E’ favorevole alla rotazione periodica dei dirigenti nei diversi settori?

Mi risulta che in un recentissimo passato la rotazione dei dirigenti sia stata effettivamente tentata; allo stesso modo mi risulta sia stata decisamente ostacolata e rifiutata dai dirigenti medesimi, fino a paralizzare l’intera macchina burocratica del Municipio. Una problematica annosa e delicatissima, alla quale approcciare con sufficiente cautela, ma comunque necessaria al fine di eliminare possibili feudi di potere creati nel tempo.

Perché i catanzaresi dovrebbero preferire lei? 
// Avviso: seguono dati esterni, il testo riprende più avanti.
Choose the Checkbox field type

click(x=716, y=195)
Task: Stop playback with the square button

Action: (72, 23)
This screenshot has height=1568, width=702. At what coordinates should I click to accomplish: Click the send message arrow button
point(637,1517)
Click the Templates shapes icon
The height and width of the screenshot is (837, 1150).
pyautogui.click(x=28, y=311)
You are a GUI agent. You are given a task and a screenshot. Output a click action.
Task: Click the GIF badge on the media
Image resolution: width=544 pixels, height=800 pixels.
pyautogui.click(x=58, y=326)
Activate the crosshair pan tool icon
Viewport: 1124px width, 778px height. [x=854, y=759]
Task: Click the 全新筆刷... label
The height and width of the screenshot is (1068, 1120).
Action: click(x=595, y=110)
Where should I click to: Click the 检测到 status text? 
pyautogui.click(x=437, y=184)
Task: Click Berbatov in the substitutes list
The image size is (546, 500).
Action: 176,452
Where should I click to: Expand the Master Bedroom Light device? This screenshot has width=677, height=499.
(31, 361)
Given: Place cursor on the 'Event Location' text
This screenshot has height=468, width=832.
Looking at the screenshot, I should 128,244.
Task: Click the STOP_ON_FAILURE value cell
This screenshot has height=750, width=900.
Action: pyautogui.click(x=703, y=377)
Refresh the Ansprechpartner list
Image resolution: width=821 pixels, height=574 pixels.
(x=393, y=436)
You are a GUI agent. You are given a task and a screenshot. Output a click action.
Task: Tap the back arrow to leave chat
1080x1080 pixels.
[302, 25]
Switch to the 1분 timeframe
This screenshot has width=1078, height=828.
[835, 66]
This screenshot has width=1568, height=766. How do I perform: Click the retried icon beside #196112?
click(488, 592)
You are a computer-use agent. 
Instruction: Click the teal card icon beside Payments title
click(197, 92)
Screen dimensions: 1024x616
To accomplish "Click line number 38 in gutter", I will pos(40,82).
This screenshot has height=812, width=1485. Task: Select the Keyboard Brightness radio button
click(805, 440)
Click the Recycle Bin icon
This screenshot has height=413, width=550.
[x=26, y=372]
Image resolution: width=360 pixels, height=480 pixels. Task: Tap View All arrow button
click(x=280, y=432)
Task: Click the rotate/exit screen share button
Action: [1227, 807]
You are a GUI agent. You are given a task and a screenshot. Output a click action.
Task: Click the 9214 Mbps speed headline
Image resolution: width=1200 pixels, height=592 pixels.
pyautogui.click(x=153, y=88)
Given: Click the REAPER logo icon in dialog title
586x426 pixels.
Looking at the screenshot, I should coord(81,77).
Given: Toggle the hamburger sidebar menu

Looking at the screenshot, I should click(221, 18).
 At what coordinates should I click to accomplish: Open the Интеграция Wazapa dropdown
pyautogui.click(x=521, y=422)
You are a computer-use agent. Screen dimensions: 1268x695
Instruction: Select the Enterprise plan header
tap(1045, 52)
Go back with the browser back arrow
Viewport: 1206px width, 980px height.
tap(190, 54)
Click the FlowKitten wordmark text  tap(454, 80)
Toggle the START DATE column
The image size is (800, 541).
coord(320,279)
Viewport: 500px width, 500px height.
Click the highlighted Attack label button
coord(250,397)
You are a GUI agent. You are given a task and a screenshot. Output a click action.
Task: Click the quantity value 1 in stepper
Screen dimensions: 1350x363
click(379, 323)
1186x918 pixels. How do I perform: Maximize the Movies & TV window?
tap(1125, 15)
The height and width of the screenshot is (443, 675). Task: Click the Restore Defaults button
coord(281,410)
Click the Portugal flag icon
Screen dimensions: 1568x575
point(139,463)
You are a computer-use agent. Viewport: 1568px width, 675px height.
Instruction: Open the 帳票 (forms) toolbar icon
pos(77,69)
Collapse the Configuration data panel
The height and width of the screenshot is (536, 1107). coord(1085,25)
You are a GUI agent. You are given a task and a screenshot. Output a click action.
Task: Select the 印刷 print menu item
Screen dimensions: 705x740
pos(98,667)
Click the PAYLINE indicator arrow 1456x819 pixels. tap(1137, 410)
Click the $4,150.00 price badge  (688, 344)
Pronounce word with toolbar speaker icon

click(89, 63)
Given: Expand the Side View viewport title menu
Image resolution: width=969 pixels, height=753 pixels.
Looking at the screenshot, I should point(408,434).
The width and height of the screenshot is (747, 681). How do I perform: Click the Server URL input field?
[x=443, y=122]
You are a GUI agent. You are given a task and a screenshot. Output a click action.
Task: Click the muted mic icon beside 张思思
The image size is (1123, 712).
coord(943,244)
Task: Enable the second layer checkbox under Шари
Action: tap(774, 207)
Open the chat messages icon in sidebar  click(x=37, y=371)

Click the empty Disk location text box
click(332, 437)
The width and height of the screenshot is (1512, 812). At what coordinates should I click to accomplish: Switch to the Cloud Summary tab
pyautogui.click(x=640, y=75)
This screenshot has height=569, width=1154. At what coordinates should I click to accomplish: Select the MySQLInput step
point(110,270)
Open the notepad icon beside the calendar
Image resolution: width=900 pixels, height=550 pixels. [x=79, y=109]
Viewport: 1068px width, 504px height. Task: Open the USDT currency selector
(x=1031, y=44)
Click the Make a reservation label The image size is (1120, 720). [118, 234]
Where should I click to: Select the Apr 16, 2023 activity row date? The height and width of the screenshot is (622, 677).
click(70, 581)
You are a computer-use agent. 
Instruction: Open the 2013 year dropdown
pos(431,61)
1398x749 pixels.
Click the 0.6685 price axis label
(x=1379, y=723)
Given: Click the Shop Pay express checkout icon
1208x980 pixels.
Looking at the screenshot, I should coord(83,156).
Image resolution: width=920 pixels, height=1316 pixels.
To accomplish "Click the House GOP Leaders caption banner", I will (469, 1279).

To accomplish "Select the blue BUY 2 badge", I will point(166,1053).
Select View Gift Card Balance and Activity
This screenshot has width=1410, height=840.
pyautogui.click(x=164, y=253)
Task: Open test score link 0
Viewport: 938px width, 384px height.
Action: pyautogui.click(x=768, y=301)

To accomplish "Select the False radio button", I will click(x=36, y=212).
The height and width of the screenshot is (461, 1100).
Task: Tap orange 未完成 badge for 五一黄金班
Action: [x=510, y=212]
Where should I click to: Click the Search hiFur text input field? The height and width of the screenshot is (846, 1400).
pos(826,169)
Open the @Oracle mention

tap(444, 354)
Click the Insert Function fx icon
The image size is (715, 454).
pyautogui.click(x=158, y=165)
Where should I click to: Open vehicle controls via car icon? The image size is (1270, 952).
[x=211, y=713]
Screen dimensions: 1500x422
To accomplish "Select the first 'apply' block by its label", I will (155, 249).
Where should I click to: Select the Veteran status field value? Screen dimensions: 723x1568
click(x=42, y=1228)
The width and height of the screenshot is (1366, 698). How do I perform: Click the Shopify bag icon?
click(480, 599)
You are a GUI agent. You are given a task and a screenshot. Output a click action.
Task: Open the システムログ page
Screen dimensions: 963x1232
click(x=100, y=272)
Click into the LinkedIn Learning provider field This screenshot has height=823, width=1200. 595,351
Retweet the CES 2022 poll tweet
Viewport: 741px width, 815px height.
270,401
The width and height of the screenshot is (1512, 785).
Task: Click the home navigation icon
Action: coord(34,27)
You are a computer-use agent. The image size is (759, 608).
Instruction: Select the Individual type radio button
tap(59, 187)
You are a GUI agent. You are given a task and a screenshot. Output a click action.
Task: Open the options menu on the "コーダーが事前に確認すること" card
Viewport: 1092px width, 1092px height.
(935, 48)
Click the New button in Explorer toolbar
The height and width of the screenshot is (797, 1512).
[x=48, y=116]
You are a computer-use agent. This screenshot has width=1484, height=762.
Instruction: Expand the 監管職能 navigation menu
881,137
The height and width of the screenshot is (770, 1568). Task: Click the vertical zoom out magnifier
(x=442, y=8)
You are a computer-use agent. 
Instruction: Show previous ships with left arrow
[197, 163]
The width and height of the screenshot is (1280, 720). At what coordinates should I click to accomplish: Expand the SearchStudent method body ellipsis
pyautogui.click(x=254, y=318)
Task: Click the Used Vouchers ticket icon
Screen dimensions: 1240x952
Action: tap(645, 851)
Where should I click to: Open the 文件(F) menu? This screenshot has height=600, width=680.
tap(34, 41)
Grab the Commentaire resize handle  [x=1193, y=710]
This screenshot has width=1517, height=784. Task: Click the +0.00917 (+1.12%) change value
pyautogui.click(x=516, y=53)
Sono l’unico con uno specifico progetto strategico teso a cambiare il volto della città, ad arricchirla, ed arricchire tutti i catanzaresi in poco tempo. Propongo e perseguo un modello di città faro nel Mediterraneo, a bassissimo impatto di tassazione locale sui propri cittadini. Una città ricca non ha alcun bisogno di spremere la cittadinanza con tutti i balzelli oggi imposti, al fine prevalente di sostenere i meri costi della macchina comunale. Sembrerebbe un sogno, o forse l’azzardo dialettico impossibile di un visionario scappato magari da un reparto di psichiatria. Ebbene non è così. Nino Campo sindaco , in pochi anni porterebbe la città di Catanzaro a volare altissima, fin lassù verso le stelle più lontane, dove l’odierno volare basso imperante induce a credere sia impossibile poter giungere. I miei colleghi candidati non sono minimante all’altezza che la Storia della città di Catanzaro oggi impone. Nessuno di loro lo è, come quei grandi generali in tempo di pace, che messi davvero a combattere trasformerebbero le proprie battaglie in una drammatica Caporetto. Catanzaro è ad una svolta, o risorge dalle sue ceneri con un sindaco ambizioso e visionario, o perisce definitivamente.